Yeni Anayasa’ya ihtiyacı var diyenlere, mevcut anayasaya uyarsanız yeni anayasayı konuşabiliriz. Daha bundan 6 yıl önce her doğana yapılması gerekirken Erdoğan’a yapılan Anayasa’ya Erdoğan bile uymuyorsa, şimdi yeni bir anayasa konuşmanın değil o yeni anayasayı yapacak yeni bir meclis ve ona güçlü irade koyacak güçlü bir yönetici iradeye ihtiyaç var. ‘Onun da zamanı CHP iktidarıdır’ demekten geri durmadık
Ama Gezi tutukluları içerde yatıyorken, AB’nin kararları uygulanmıyorken, Meclis’te neye el kaldıracağına iktidar grubu grup başkan vekilinden, grup başkanvekili Saray’dan talimat alınıyorsa, burada ne demokrasiden ne de bir Anayasa’dan söz edilemez.
TÜZÜK AÇIKLAMASI
Tüzük Komisyonu çalışmalarını dün akşam itibarıyla tamamlandı. Sayın Kemal Kılıçdaroğlu'nun tahahhütleri bu tüzüğün içine konulmuştur. Sayın Kemal Kılıçdaroğlu dışındaki önceki genel başkanlarımız seçildiğimiz günden beri katkı sağladılar. Bu tüzük ne benimdir, ne Kemal Bey'indir, ne önceki genel başkanlarındır. Bu tüzük, kapsayıcılığı bakımından bütün örgütümüzdür. Tüzük Komisyonu'nda oy birliğiyle kabul edildi. Bu tüzük geçince hiç kimse kaybetmez, bu örgüt kazanır.
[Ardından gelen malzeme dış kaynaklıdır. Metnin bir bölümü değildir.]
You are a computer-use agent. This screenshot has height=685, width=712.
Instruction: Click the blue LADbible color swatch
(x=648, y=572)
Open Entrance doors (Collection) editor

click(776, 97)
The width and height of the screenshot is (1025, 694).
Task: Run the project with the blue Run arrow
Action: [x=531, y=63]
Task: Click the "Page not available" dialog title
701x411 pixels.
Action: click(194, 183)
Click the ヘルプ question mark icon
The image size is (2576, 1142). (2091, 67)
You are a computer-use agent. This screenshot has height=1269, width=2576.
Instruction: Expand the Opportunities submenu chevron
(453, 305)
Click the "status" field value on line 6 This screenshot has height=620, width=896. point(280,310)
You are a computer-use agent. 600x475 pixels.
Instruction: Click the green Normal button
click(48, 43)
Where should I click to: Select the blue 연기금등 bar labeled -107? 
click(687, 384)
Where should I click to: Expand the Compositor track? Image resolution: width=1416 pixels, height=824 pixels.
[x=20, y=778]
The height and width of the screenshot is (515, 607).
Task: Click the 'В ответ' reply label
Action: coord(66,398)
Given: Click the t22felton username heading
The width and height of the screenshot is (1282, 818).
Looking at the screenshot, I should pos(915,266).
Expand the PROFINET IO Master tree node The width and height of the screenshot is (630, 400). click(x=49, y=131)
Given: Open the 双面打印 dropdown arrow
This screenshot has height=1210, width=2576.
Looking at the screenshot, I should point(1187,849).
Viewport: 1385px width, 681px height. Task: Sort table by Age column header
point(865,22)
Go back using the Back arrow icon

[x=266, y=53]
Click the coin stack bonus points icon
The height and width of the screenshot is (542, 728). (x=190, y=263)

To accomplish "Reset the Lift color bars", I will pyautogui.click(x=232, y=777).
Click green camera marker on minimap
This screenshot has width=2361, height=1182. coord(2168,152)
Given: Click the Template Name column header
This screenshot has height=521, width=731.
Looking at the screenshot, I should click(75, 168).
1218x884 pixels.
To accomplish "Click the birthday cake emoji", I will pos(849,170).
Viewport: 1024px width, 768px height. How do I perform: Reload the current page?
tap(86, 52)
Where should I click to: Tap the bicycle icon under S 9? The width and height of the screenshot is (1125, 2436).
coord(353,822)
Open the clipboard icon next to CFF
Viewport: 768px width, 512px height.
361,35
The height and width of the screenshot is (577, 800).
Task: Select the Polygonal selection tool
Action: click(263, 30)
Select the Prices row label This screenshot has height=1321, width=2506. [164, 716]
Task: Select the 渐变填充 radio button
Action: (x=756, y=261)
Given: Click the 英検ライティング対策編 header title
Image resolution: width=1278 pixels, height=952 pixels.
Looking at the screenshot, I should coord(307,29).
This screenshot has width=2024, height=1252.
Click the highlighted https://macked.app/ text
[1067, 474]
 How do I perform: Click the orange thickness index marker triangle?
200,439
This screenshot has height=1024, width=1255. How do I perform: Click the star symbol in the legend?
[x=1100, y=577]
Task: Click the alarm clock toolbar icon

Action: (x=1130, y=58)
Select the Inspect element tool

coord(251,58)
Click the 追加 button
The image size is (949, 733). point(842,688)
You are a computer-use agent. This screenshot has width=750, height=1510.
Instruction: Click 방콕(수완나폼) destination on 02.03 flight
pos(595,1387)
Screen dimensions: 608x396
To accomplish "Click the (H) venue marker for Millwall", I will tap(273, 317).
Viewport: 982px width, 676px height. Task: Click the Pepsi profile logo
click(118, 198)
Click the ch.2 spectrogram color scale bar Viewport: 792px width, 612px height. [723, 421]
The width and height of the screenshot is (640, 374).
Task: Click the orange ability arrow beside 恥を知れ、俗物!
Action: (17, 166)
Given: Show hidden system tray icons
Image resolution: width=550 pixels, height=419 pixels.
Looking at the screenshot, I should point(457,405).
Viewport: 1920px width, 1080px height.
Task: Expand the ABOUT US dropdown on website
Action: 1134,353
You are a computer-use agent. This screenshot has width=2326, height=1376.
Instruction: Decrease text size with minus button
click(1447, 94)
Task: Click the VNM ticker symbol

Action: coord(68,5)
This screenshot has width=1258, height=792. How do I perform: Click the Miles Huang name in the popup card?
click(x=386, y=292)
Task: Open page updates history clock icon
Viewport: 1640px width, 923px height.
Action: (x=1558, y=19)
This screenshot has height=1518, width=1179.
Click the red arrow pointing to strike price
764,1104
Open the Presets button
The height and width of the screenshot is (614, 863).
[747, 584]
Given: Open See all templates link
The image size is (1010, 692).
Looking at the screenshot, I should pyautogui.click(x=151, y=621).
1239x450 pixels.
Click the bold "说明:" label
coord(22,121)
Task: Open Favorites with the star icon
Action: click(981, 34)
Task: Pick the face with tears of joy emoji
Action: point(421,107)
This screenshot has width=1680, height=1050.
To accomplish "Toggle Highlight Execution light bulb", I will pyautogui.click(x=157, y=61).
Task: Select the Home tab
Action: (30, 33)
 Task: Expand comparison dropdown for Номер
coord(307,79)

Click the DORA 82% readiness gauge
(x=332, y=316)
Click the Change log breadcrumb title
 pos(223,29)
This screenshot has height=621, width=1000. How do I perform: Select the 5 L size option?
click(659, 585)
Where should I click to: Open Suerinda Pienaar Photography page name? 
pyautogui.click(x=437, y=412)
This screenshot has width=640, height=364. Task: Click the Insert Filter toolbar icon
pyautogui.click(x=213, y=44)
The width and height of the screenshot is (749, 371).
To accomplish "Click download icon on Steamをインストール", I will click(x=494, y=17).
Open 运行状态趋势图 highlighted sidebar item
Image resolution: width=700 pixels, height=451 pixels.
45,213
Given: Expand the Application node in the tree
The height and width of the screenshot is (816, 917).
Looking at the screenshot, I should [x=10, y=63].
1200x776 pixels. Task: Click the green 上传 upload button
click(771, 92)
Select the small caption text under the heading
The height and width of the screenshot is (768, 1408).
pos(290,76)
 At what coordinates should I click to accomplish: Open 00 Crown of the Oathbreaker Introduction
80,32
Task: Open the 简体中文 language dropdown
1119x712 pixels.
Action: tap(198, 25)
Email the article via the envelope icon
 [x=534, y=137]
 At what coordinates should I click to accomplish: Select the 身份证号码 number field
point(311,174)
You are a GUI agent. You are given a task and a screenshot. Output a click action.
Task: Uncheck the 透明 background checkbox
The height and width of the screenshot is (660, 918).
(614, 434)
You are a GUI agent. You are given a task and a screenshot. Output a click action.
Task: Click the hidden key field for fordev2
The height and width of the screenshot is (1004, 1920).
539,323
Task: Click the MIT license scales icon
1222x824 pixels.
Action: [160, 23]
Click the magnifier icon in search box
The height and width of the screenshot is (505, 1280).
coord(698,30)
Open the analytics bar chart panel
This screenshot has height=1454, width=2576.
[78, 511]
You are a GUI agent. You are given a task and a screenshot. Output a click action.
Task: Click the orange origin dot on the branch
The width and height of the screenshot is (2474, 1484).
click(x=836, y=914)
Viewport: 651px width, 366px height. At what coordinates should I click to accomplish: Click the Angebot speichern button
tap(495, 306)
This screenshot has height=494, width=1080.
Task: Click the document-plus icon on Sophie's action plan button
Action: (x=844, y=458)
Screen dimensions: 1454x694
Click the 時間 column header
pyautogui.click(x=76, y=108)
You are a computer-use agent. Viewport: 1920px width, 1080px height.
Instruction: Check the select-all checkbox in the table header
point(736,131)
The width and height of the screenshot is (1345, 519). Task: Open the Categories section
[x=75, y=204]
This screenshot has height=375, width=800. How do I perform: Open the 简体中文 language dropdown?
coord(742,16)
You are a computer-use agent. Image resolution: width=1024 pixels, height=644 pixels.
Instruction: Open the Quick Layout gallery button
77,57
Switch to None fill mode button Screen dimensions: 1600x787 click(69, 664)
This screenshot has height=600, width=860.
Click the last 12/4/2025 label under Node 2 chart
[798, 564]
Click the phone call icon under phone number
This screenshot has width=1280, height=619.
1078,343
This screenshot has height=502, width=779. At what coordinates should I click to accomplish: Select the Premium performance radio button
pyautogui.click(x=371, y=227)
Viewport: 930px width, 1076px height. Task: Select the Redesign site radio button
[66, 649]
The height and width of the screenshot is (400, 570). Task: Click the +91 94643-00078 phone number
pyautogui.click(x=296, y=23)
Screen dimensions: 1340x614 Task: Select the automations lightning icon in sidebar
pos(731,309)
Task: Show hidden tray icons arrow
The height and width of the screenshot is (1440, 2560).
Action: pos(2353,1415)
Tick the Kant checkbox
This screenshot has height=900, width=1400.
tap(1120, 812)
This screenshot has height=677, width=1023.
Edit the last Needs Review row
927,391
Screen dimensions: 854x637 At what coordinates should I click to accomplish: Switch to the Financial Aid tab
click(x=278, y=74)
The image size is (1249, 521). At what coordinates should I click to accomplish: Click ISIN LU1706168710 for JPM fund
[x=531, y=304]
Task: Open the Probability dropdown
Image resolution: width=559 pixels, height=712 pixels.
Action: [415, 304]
Genel başkan da dahil hepimiz ön seçime gireceğiz. Milletvekili olmak isteyenler ön seçime girecek, örgütten onay ve destek alacak."
Bugün yüzde 33 kadın kotası vardır. Cinsiyet kotasını yüzde 50 olarak yazıyoruz. Yürürlülük maddesinde ilk kurultayda 35, bir sonrakinde 40, bir sonrakinde 45, bir sonrasında 50 olacak şekilde bir geçiş süreci tarif ediyoruz. Gençlik kotasını 18-25 için 10, 35-40 yaşındakileri de şu anda 10, bir sonrakinde 15, bir sonrakinde 20 olarak uygulayıp söz verilen bir devrimi hep birlikte gerçekleştirmeyi istiyoruz. Gençlik ve kadın kotası maddesini size emanet ediyorum.